С юных лет мысль о вечности усвоилась моей душе. С одной стороны, это было естественным следствием детской молитвы Живому Богу, к Которому ушли мои деды и прадеды; с другой — дети, с которыми я тогда общался, с наивной серьезностью охотно останавливались раздумьем на сей тайне. Подрастая, я все чаще возвращался к размышлению о бесконечном, о том, что пребывает всегда; особенно в беседах с моим немного младшим меня братом Николаем (1898-1979). Он был мудрее меня, и я многому научился от него. Когда же началась Первая Мировая Война (1914-1918), проблема вечности стала доминирующей в моем сознании. Вести о тысячах убиваемых на фронтах неповинных людей поставили меня вплотную пред зрелищем трагической действительности. Невозможно было примириться с тем, что множество молодых жизней насильственно прерывается, и притом с безумной жестокостью. И я сам мог оказаться в их рядах; и моей задачей было бы убивать неведомых мне людей, которые в свою очередь стремились бы возможно скорее покончить со мною. И если волею злых властителей создаются подобные положения вещей, то где смысл нашего явления в мир? И я... зачем я родился? Ведь я только что начал входить в осознание себя человеком: внутри загорался огонь благих желаний, свойственного молодости искания совершенства порывы к свету всеобъемлющего знания. И все сие отдать? И таким образом! Кому и для чего? Ради каких ценностей?
Я знал по детским моим молитвам, что предшествовавшие поколения ушли в надежде на Бога; но в те дни не было со мною детской веры. Вечен ли я, как и всякий другой человек, или все мы сойдем во мрак небытия? Этот вопрос из прежде спокойного созерцания ума становился подобным неоформленной массе раскаленного металла. В глубоком сердце поселилось странное чувство — бессмысленности всех стяжаний на земле. Что-то совсем новое непохожее было в нем.
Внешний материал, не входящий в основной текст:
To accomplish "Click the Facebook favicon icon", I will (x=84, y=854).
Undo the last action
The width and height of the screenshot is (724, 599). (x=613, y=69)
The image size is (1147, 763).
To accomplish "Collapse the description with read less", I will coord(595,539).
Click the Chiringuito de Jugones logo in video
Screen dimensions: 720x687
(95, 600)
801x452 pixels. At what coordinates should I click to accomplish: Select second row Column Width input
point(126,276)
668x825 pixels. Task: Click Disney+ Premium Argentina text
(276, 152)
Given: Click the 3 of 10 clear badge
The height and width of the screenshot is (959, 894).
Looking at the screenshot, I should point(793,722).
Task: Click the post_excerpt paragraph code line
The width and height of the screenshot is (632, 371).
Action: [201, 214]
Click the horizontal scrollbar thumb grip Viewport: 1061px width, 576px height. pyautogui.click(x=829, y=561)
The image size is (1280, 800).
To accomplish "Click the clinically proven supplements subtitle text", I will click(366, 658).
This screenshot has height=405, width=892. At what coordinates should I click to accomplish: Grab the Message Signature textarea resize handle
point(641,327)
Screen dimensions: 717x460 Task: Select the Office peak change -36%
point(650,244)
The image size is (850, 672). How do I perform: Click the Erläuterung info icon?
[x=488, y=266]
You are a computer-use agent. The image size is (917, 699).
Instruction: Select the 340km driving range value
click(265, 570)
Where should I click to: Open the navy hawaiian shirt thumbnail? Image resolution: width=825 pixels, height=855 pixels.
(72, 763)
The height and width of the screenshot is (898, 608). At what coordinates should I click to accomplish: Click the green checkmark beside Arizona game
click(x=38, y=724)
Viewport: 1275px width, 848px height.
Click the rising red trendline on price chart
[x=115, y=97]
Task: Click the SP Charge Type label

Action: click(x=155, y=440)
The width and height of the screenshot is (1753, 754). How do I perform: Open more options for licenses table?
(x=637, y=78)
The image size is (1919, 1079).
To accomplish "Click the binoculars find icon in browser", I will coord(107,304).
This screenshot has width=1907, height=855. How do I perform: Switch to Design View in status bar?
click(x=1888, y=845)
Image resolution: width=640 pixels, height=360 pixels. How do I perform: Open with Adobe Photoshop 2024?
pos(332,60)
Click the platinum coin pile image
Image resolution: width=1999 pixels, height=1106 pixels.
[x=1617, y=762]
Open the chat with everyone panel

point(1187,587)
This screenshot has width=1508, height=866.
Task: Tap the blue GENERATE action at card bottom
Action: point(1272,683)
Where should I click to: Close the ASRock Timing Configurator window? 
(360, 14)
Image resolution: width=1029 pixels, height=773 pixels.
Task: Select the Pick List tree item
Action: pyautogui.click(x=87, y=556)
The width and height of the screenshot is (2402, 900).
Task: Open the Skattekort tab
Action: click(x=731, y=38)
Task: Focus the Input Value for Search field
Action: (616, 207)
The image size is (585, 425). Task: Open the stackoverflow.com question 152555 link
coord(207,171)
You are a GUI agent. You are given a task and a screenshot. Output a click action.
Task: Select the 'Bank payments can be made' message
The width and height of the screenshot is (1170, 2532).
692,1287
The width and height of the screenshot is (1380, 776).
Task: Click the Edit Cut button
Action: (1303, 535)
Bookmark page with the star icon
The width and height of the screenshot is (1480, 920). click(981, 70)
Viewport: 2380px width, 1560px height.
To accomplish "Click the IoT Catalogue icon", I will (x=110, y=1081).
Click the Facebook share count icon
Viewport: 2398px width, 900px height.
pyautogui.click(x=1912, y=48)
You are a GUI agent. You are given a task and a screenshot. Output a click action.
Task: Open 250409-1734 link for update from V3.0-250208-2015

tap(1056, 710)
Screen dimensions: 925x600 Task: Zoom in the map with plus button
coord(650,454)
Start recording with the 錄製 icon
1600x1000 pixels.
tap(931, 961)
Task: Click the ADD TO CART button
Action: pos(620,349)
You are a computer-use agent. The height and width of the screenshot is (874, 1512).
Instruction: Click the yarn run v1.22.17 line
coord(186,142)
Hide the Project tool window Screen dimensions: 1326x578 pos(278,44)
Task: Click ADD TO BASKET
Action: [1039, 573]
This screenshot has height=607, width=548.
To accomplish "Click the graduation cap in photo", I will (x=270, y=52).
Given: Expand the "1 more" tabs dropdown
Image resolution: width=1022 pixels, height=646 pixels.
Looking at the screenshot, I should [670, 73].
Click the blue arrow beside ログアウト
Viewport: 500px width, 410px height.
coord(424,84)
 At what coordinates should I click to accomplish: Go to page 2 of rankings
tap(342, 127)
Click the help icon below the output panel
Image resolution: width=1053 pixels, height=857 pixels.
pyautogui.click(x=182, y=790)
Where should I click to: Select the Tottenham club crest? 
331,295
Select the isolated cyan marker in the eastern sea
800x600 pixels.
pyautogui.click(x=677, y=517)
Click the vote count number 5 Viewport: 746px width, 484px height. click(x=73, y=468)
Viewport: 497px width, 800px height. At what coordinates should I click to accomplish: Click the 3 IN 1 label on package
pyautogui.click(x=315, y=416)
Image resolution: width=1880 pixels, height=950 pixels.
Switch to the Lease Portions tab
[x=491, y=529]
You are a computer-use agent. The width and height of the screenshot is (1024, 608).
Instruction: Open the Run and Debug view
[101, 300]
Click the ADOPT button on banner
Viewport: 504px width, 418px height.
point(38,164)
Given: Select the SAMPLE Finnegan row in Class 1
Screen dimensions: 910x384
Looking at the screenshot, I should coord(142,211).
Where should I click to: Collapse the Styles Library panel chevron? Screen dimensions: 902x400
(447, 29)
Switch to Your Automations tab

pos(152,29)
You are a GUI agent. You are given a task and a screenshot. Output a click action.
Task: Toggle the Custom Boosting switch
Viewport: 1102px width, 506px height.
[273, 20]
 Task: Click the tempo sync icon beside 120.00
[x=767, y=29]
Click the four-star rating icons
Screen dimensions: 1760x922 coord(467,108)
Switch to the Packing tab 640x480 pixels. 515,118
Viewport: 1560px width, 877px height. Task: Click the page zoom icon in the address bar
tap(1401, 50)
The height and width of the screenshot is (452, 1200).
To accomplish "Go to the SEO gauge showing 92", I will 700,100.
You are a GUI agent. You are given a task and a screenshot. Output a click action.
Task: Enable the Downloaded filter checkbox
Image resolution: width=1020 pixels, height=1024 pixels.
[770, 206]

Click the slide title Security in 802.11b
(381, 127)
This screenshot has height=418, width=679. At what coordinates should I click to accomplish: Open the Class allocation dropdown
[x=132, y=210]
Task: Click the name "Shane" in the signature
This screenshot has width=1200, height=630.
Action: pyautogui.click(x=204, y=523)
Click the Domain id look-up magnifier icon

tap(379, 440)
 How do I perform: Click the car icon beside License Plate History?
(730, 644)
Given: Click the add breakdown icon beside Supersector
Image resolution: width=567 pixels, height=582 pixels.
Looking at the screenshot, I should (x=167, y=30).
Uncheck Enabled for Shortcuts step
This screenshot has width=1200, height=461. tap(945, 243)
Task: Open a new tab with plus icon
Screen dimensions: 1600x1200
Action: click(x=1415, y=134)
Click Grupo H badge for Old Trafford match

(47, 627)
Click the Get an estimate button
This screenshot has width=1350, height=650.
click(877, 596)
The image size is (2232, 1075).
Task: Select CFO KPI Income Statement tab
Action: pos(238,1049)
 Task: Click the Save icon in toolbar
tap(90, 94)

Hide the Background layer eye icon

Внешне я все же был спокоен; часто весело смеялся; жил, как все вообще живут. Мирным образом что-то совершалось в сердце, и ум, всего совлекаясь, заключался вниманием внутрь. По необъятным просторам моей страны проходил гигантский плуг, вырывая корни прошлого. Все были подняты на ноги; повсюду напряжение, превышавшее силы людские. Больше того: во всем мире возникали события, полагавшие начало новой эре в истории человечества, но мой дух не останавливался на них. Многое рушилось вокруг меня, но мое внутреннее крушение было более интенсивным, чтобы не сказать — более важным моментом для меня.
Почему так? Я не мог в те дни мыслить логически. Мысли мои рождались внутри, исходили из состояния духа. Если я умираю действительно, т.е. погружаюсь в “ничто”, то и все другие, подобные мне люди, также бесследно исчезают. Итак, все суета; подлинная жизнь нам не дана. Все мировые события не больше, чем злая насмешка над человеком.
Страдания моего духа были вызваны внешними катастрофами, и я, естественно, отождествлял их (катастрофы) с моей личной судьбой: мое умирание принимало характер исчезновения всего, что я познал, с чем я бытийно связан. И это уже независимо от войны. Моя неизбежная смерть не была лишь как нечто бесконечно малое: “одним меньше”. Нет. Во мне, со мною умирает все то, что было охвачено моим сознанием: близкие люди, их страдания и любовь, весь исторический прогресс, вся Земля вообще, и солнце, и звезды, и беспредельное пространство; и даже Сам Творец Мира, и Тот умирает во мне; все вообще Бытие поглощается тьмою забвения. Так тогда я воспринимал мою смерть. Овладевший мною Дух отрывал меня от Земли, и я был брошен в некую мрачную область, где нет времени.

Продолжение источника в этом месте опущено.